Oyun doğuştan itibaren çocuğun temel bir faaliyetidir. Çocuk, hayat deneyimlerini nasıl ele
alacağını ve nasıl oyuna dökeceğini yetişkinlerden daha iyi bilir. Bu nedenle terapist oyun
terapi odasında çocuğu yönlendirmez. Çocuk içinden geldiği oyuna ve oyuncağa yönelebilir
ve dilediği oyun senaryosunu kurgulayabilir.
Çocuklar içsel süreçlerini ifade etmek için oyunu, sembolleri ve metaforları kullanırlar.
Metaforları gerçeğe açılan bir kapı olarak kabul edebiliriz. Terapist oyun içerisinde bunları
yorumlayan kişi rolündedir. Bu süreçte ebeveynlerin dahil olması ve sorumluluk alması çok değerlidir.
Çocuk oyun içerisinde her istediğini yaparak ve oynayarak kendi kendini iyileştirmeye başlar.

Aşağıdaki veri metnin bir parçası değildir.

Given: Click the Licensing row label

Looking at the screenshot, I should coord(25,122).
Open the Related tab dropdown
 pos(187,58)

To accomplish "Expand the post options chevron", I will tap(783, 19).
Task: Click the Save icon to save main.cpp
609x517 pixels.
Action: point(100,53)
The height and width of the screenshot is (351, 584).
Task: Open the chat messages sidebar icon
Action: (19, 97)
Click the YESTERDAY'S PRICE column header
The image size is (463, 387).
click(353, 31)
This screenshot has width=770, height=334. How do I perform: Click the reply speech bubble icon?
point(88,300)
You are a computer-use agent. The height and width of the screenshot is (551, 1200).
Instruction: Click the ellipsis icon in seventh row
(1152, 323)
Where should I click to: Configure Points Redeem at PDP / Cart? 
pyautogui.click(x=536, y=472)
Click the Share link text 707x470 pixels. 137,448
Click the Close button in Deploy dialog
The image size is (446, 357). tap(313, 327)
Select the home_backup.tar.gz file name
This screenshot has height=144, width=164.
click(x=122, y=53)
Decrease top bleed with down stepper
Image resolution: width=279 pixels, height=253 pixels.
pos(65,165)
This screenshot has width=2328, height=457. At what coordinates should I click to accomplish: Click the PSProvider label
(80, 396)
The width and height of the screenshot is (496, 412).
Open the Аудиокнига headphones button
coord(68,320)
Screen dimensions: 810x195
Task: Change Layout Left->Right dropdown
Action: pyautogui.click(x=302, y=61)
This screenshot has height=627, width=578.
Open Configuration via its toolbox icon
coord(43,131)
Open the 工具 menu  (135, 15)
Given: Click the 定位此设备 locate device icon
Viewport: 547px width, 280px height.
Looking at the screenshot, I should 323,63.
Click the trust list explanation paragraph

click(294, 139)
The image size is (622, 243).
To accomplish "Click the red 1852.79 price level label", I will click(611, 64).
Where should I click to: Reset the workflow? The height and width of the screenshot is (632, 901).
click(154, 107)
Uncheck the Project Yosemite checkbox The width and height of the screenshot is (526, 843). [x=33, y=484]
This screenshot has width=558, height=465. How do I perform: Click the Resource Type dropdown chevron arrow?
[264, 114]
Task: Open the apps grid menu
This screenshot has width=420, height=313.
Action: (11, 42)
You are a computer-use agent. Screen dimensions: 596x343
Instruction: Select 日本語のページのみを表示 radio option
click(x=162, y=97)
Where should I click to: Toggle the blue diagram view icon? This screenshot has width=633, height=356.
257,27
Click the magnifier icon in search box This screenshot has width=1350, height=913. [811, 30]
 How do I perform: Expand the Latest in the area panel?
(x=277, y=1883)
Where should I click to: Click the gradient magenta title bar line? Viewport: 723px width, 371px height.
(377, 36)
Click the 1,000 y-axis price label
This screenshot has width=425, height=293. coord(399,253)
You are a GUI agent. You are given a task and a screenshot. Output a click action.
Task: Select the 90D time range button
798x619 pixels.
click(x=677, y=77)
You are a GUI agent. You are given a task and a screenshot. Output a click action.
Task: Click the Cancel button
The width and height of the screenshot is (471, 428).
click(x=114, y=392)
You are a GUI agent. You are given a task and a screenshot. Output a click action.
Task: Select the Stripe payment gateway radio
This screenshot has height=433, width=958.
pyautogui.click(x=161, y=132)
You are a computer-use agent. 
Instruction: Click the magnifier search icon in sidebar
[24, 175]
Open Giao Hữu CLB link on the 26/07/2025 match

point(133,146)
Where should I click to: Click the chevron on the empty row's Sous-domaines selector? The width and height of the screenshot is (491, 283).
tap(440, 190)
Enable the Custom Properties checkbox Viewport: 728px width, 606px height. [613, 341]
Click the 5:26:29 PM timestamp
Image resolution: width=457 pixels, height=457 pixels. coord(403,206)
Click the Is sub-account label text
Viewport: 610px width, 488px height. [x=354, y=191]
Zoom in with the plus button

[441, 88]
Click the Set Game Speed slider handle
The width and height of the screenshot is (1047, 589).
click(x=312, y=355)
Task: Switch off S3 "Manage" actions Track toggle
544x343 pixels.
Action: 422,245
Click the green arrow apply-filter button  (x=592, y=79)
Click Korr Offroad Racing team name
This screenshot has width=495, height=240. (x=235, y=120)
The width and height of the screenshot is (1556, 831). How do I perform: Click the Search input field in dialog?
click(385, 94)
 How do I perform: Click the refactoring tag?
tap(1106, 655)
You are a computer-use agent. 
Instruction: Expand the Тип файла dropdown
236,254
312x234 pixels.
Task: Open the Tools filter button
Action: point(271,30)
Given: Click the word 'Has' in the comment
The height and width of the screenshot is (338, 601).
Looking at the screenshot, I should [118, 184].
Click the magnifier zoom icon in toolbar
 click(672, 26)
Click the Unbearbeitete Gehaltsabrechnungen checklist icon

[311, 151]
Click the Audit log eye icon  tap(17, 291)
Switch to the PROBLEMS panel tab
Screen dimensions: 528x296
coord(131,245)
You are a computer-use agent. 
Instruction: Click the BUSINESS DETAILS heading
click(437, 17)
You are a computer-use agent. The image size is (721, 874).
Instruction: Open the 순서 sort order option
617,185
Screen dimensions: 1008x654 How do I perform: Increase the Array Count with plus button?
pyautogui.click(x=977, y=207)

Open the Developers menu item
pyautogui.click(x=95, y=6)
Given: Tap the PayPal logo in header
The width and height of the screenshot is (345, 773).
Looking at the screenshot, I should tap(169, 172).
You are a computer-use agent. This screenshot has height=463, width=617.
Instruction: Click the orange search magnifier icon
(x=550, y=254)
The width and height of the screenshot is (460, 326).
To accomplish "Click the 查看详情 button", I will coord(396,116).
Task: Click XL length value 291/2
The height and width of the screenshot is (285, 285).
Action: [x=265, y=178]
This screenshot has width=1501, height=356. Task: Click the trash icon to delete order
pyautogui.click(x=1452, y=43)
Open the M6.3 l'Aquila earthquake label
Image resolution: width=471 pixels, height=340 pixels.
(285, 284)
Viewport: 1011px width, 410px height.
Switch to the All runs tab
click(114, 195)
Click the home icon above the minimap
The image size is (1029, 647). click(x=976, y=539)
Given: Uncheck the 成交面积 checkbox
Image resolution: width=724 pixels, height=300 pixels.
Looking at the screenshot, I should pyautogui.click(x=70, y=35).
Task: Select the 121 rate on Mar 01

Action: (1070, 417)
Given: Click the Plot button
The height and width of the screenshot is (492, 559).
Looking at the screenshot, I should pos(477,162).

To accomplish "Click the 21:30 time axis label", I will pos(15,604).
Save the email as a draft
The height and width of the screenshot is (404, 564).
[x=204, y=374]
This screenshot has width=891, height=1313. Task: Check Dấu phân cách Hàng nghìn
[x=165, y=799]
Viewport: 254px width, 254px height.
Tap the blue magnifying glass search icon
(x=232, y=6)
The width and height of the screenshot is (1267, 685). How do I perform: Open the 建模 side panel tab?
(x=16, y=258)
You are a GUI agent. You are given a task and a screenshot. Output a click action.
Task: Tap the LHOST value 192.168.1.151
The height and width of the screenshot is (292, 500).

Günlük hayatında ebeveynlerde olan gücün çocuğun eline geçmesiyle beraber çocuk
içindeki gücü bulur ve onu deneyimler. Belli kurallar içerisinde çocuk oyunda istediği şekle,
role ve davranışa bürünebilir. Bu sayede çocuk kendisine bir alan açılmış olduğunu hisseder
ve kendini ifade etmekte özgürleşir. Süreç içerisinde çocuk duygularının koşulsuz kabulü ve
yansıması ile içsel bir büyüme yaşar ve sosyal hayatındaki iyileşmeler gerçekleşir.
Evde Oyunda Nelere Dikkat Etmeli?
Çocuğun hızında ilerleyin.
Onun önünden gitmeyin onunla aynı adımlarla ilerleyin.
Güvenli destek olun.
Tekrar tekrar aynı oyunu oynamaktan çekinmeyin.
En önemlisi çocuğunuzda olanları şefkatle kabul edin.
Çocuğunuza yalnız olmadığını, güvende olduğunu hissettirin.